▸ **What you have to do**
The line containing "Click the Abweichung Geschäftsjahr field" marks the start; extract exactly from it through the last line of the entries, and omit any pictures.

Collected data
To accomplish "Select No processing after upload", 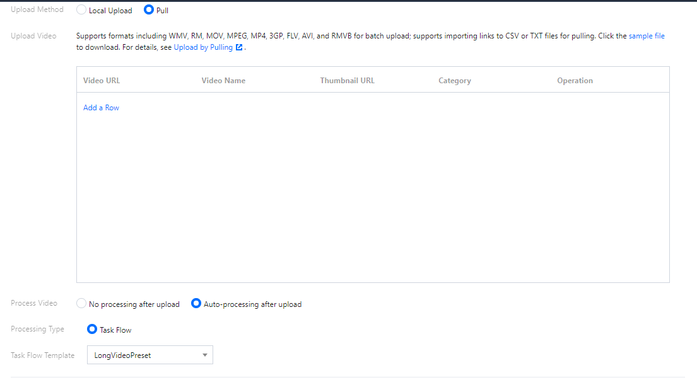I will click(x=81, y=304).
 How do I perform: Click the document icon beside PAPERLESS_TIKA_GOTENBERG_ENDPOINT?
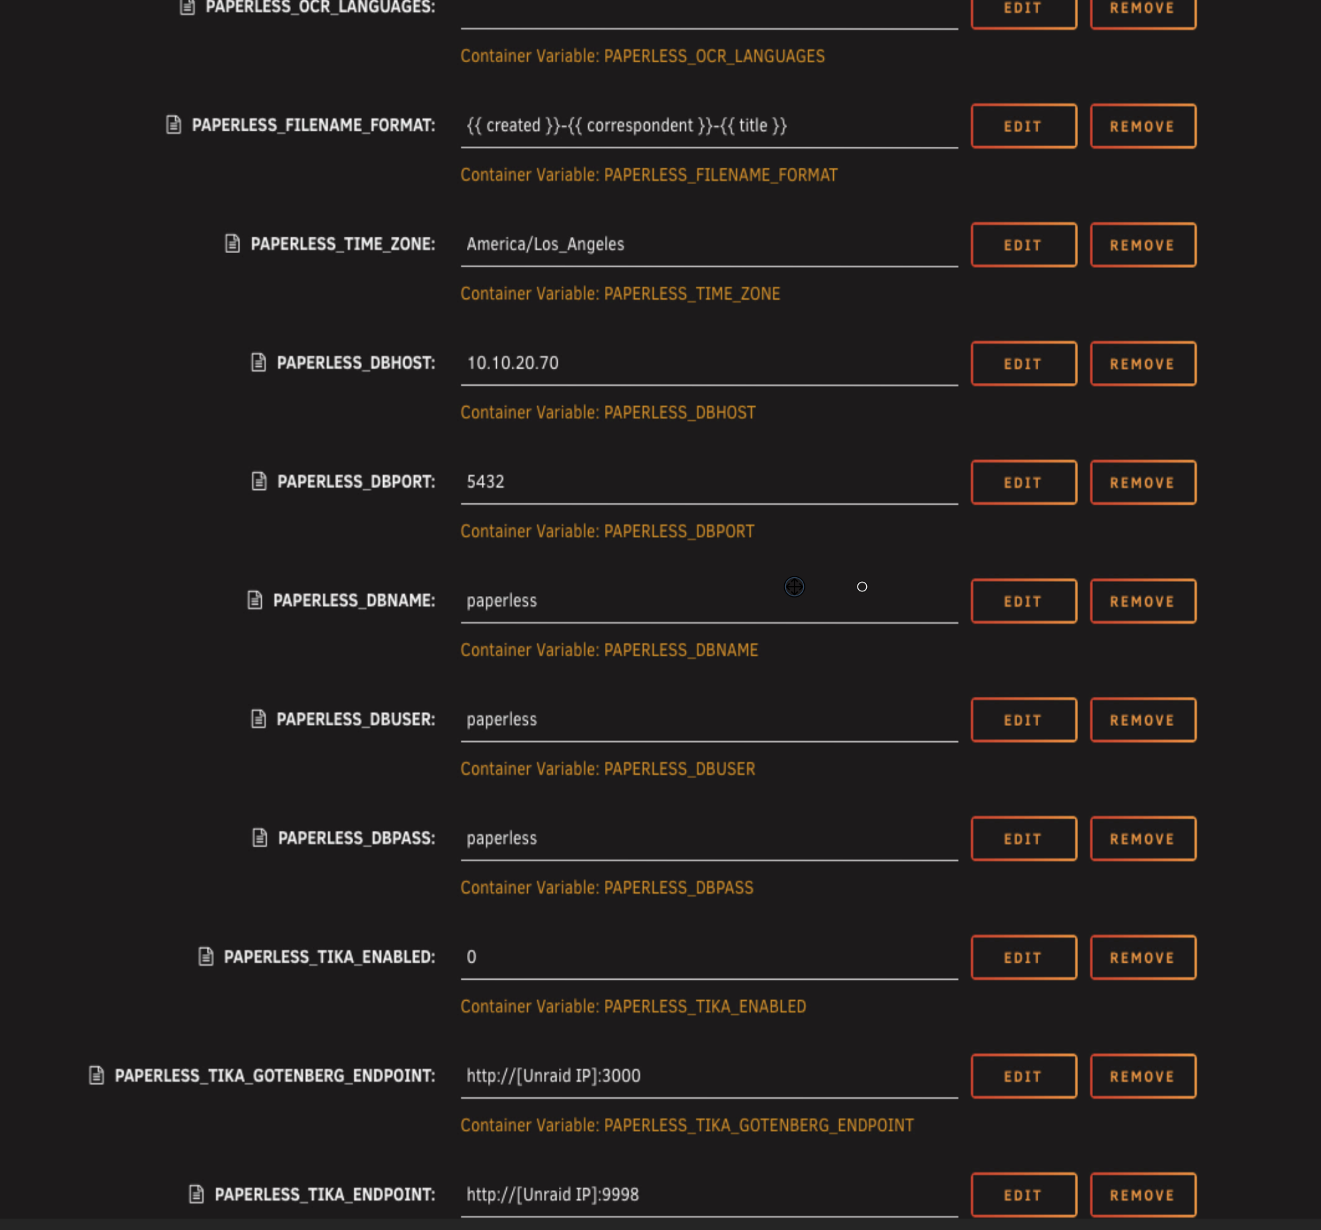click(x=97, y=1075)
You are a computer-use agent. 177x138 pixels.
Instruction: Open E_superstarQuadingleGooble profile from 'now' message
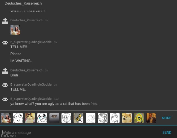pyautogui.click(x=31, y=99)
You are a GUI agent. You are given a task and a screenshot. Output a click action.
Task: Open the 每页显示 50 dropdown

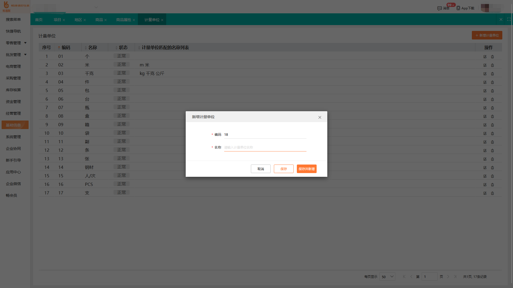click(387, 276)
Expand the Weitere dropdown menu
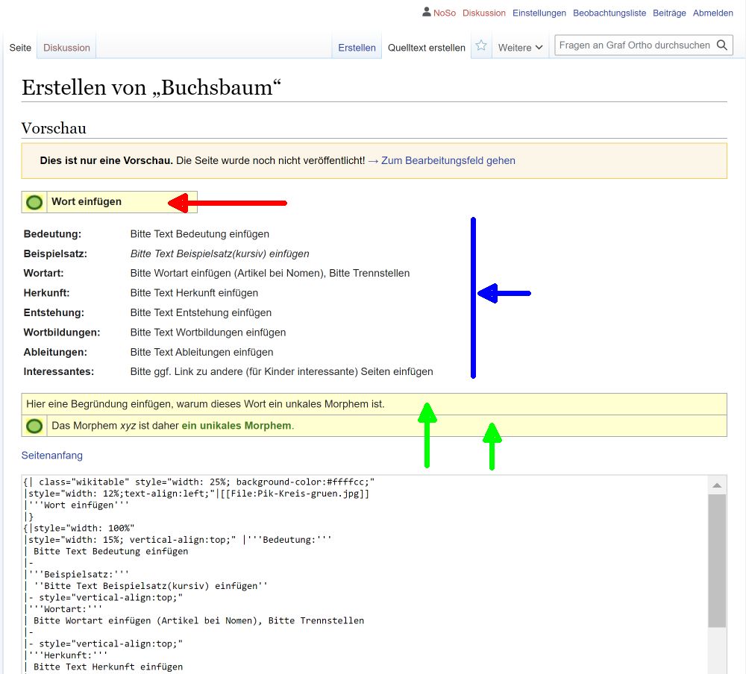 pos(520,48)
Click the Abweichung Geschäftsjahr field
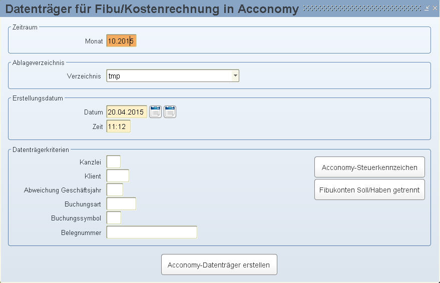The width and height of the screenshot is (440, 283). [x=115, y=190]
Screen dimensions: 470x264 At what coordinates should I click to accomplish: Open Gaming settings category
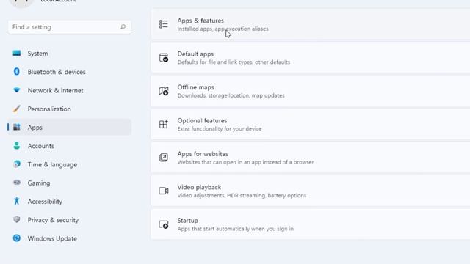point(70,183)

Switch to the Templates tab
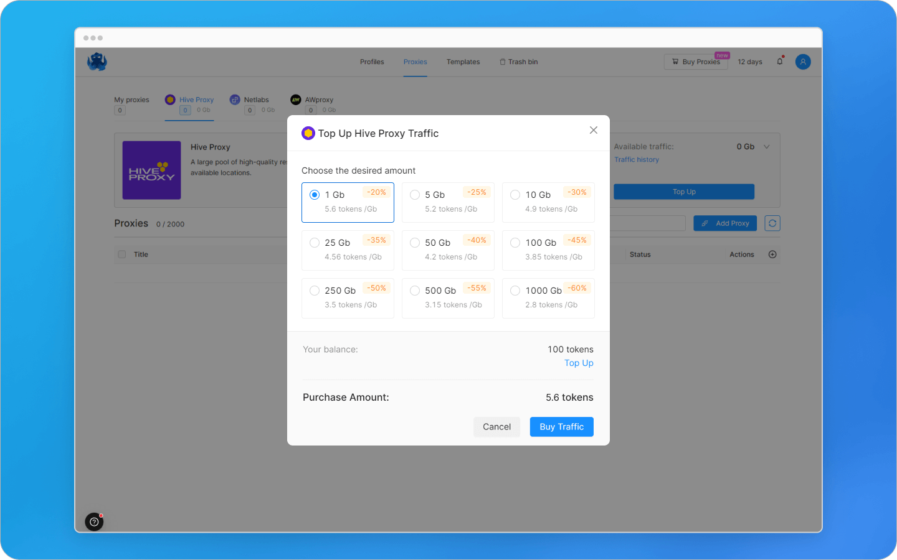click(x=463, y=62)
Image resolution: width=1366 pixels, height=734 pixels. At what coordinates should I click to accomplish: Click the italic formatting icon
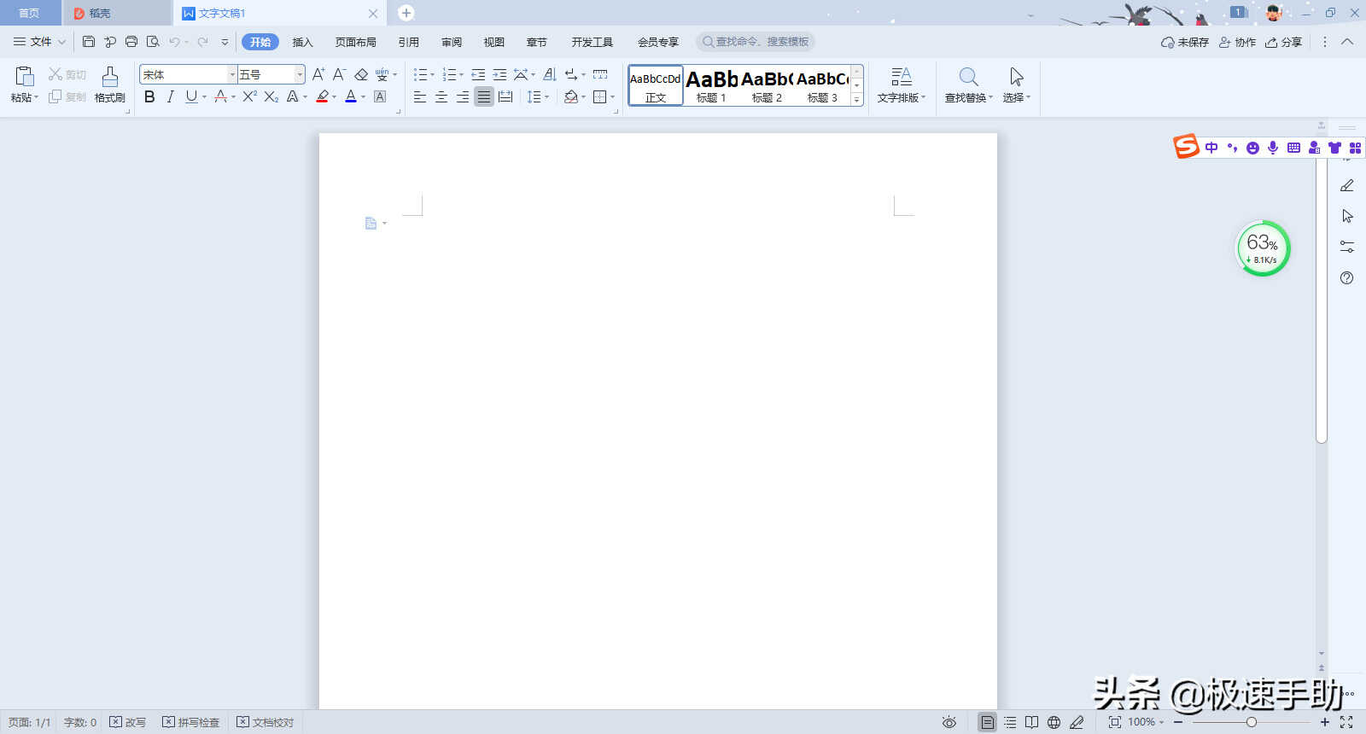coord(171,97)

▸ **Response**
Click the Abweichung Geschäftsjahr field
The width and height of the screenshot is (440, 283). [x=115, y=190]
Screen dimensions: 470x264 At what coordinates should I click to accomplish: Open Gaming settings category
point(70,183)

Switch to the Templates tab
click(x=463, y=62)
Image resolution: width=1366 pixels, height=734 pixels. At what coordinates should I click to accomplish: Click the italic formatting icon
coord(171,97)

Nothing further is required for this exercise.